─── SUPPLIED ENTRIES ───

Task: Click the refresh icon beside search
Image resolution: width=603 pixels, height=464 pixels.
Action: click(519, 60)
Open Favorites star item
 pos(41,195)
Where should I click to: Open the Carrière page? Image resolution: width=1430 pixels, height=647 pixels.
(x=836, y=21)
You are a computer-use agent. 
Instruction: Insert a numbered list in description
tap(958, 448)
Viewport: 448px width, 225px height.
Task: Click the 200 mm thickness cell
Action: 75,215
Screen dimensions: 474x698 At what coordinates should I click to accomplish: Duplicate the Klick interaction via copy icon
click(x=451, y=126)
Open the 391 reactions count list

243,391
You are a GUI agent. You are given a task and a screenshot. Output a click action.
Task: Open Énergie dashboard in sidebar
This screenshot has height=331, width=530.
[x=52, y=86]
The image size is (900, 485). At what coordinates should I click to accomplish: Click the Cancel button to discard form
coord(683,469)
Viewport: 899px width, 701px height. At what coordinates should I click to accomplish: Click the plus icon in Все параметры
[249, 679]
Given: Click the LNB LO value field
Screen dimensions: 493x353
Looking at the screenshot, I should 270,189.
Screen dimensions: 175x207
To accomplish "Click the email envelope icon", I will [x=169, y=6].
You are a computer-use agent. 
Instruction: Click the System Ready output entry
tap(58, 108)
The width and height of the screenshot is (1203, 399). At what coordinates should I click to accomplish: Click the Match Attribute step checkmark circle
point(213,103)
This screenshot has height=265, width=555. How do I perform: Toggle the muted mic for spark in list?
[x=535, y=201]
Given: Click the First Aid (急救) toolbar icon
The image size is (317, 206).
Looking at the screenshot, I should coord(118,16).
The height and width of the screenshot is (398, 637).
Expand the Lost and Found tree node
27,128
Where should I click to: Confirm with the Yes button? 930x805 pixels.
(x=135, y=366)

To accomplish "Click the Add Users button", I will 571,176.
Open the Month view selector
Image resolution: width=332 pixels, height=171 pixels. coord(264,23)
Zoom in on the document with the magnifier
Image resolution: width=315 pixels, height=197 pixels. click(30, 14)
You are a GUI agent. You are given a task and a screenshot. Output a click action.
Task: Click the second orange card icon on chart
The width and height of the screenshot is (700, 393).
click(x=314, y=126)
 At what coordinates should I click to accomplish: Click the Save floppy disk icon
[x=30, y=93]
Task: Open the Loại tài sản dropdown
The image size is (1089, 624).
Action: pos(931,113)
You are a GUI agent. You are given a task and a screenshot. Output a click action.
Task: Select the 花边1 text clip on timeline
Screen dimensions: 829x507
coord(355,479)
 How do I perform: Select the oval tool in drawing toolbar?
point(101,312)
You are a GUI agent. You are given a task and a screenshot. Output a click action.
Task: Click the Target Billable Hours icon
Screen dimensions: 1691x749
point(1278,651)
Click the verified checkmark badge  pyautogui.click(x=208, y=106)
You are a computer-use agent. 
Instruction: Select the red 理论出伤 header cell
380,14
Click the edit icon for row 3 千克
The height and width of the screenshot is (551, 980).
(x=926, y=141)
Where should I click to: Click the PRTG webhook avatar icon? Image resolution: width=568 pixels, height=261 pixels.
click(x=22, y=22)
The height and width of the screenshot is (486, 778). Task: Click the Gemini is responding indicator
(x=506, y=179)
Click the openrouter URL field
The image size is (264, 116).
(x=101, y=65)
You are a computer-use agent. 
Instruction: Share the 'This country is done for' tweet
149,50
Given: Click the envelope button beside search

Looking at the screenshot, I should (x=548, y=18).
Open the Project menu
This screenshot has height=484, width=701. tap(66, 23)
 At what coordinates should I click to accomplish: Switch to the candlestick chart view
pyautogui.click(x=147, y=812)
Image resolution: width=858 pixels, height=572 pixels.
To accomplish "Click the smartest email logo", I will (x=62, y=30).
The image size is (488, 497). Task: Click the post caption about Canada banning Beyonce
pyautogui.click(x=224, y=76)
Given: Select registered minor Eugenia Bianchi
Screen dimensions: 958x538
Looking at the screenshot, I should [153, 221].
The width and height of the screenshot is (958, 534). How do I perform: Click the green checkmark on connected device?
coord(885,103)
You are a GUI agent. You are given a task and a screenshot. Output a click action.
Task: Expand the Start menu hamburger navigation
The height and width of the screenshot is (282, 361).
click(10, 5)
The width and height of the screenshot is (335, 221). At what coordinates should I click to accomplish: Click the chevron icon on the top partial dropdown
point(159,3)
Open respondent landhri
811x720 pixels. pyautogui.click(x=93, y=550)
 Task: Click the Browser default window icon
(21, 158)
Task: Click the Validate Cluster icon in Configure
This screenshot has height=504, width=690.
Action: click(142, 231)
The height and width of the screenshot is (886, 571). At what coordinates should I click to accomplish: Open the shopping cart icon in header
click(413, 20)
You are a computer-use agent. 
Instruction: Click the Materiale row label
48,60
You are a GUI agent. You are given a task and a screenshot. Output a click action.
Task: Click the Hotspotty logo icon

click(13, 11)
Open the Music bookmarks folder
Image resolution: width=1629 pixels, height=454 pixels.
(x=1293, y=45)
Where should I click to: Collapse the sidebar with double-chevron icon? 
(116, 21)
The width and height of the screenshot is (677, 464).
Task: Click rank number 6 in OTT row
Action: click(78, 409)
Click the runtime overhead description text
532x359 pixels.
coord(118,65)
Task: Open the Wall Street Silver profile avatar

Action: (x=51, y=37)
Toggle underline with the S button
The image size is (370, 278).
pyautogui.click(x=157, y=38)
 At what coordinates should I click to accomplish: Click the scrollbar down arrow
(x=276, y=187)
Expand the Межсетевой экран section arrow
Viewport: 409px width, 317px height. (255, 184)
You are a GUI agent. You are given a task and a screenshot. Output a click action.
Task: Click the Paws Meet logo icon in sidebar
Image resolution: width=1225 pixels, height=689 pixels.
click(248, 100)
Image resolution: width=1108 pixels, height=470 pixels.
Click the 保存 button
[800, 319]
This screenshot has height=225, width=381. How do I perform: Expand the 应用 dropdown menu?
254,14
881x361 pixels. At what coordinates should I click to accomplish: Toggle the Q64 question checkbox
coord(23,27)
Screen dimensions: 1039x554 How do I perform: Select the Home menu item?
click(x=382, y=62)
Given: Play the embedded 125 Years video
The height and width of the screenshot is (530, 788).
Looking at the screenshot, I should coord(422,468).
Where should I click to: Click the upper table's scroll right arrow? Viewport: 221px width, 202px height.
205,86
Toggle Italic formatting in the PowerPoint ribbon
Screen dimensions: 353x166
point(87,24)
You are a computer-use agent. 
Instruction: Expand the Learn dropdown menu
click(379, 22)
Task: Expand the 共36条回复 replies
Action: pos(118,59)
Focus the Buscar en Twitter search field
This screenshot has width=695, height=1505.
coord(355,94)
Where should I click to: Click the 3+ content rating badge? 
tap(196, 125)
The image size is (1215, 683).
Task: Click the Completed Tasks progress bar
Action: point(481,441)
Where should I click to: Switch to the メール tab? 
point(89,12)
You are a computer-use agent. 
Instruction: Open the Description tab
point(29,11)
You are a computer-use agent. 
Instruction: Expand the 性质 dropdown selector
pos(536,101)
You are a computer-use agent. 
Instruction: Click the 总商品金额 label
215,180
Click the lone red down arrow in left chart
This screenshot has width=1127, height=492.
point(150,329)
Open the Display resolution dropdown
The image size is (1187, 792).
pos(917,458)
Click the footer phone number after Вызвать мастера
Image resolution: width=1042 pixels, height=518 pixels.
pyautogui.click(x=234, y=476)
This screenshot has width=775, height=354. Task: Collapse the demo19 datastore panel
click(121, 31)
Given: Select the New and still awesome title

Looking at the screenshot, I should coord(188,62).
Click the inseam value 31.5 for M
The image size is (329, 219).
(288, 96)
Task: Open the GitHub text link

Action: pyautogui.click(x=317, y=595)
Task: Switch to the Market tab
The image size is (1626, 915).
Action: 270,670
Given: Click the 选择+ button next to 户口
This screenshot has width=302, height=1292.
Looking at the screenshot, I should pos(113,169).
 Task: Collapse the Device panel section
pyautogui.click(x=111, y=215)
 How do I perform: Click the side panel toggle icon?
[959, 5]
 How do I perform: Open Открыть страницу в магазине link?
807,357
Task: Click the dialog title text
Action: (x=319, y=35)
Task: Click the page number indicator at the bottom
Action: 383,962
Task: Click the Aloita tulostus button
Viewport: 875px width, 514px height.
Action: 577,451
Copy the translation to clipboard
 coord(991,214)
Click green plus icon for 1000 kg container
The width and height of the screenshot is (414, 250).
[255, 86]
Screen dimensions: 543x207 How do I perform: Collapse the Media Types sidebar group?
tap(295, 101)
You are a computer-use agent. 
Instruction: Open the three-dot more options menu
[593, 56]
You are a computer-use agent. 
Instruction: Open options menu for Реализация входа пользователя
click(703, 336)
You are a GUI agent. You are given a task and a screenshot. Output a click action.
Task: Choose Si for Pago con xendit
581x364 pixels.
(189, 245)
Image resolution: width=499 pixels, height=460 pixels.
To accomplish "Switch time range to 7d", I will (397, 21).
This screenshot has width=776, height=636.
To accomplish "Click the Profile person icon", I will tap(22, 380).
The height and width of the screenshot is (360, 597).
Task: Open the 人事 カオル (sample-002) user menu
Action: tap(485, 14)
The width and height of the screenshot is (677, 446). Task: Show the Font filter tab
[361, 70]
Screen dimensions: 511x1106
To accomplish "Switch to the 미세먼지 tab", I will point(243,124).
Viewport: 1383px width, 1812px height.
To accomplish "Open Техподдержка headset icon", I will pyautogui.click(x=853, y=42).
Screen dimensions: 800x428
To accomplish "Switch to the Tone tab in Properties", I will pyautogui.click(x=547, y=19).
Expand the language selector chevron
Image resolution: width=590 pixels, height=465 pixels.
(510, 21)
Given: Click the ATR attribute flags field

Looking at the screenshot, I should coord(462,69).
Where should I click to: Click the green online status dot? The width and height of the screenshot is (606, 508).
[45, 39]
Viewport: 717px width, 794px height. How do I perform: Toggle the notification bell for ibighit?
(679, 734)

───

▸ WHAT NEEDS TO BE DONE
Where a line of the records has the string "email", copy that line.

▸ EXERCISE SOLUTION
To accomplish "Click the email envelope icon", I will [x=169, y=6].
To accomplish "Click the smartest email logo", I will (x=62, y=30).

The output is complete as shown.